This puzzle has haunted me. Where did Homer acquire such knowledge? Not through academic study, certainly. His precision is deliberate, chosen to elevate his epic beyond mere storytelling. This search for anatomical truth drew a surprising parallel in my mind: another artist, separated from Homer by nearly two thousand years, pursued an identical path with the same intensity. His name was Michelangelo.
To perfect his sculptures and paintings, Michelangelo did what few artists dared: he dissected corpses. This was dangerous work—grave robbing risked severe punishment, and the Church viewed the practice with deep suspicion. Yet he persisted, studying cadavers in darkened rooms to understand the architecture beneath the skin.

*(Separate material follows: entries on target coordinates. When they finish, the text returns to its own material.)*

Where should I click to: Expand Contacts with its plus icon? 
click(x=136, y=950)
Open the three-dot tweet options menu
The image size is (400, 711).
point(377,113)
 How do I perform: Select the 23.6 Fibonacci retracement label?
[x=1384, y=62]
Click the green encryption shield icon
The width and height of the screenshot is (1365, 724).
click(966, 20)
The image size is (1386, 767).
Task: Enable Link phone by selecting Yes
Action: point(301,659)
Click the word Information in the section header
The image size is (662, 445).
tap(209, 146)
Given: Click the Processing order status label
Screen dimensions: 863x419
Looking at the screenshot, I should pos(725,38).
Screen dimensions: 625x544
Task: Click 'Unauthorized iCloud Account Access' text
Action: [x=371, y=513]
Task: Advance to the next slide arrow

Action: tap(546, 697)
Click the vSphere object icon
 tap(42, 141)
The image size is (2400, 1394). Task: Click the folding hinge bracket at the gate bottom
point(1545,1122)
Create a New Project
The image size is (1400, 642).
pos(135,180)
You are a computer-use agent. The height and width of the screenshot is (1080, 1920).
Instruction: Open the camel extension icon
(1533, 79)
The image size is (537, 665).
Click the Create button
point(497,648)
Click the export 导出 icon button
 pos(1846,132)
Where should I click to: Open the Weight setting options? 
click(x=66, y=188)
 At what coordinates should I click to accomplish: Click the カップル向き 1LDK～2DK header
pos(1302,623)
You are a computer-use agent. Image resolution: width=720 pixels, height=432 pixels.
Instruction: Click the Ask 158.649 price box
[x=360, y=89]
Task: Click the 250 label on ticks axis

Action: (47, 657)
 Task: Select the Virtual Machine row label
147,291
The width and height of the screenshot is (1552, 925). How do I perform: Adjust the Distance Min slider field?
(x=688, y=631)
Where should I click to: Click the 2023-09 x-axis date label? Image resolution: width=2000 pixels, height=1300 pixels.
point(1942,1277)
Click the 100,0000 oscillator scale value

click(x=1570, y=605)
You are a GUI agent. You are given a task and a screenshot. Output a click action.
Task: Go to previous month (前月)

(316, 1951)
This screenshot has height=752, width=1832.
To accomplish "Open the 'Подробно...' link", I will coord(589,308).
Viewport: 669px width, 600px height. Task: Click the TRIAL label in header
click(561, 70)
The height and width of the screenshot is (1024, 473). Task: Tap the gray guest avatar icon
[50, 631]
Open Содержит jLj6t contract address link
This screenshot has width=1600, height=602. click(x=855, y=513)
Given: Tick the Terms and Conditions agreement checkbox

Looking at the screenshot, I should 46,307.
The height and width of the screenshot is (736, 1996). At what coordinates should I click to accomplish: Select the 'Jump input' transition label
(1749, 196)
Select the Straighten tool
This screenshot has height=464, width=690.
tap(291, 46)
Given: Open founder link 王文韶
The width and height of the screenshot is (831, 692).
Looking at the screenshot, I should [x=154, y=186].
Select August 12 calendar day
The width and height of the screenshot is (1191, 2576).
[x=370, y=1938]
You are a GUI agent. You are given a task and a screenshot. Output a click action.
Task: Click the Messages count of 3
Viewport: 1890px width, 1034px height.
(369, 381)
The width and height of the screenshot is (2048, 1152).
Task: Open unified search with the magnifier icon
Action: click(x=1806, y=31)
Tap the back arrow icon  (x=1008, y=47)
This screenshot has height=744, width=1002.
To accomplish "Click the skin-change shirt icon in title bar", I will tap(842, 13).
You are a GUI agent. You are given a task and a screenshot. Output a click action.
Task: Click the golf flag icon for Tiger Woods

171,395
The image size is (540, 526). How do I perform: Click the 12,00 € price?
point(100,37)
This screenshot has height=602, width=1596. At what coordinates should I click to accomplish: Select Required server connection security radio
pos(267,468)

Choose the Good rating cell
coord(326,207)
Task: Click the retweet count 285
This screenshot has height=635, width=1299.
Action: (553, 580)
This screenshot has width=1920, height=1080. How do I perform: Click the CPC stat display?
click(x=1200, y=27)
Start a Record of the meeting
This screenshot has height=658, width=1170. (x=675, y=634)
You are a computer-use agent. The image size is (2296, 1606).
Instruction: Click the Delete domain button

His knowledge transformed the David, that marble colossus standing in Florence, into something revolutionary. Every sinew, every muscle, every subtle tension in the stone speaks to his intimate anatomical knowledge. The David doesn’t merely look human; it reveals what it means to be human at the deepest level.
Could Homer have walked a similar path? Perhaps not through dissection—those opportunities may not have existed in Bronze Age Greece. But might he have observed battlefields with a scholar’s eye, studying the wounded and the fallen with the intensity of an anatomist? Did he apprentice himself to physicians, war surgeons, or healers who understood the body’s vulnerabilities? The evidence suggests something drove him to pierce the veil between artistic convention and brutal reality.
Both Homer and Michelangelo understood that true mastery of their art required mastery of the human form. Both were willing to venture into uncomfortable, even dangerous territory to achieve that mastery. Both transformed their respective arts—epic poetry and visual sculpture—into something that transcended their time.
This is what studying the arts and history teaches us: that beneath the surface of great works lies not just talent, but obsession—a willingness to question, to seek, to look unflinchingly at the body, the wound, the truth of human vulnerability. And perhaps that obsession is what separates the merely good from the genuinely great.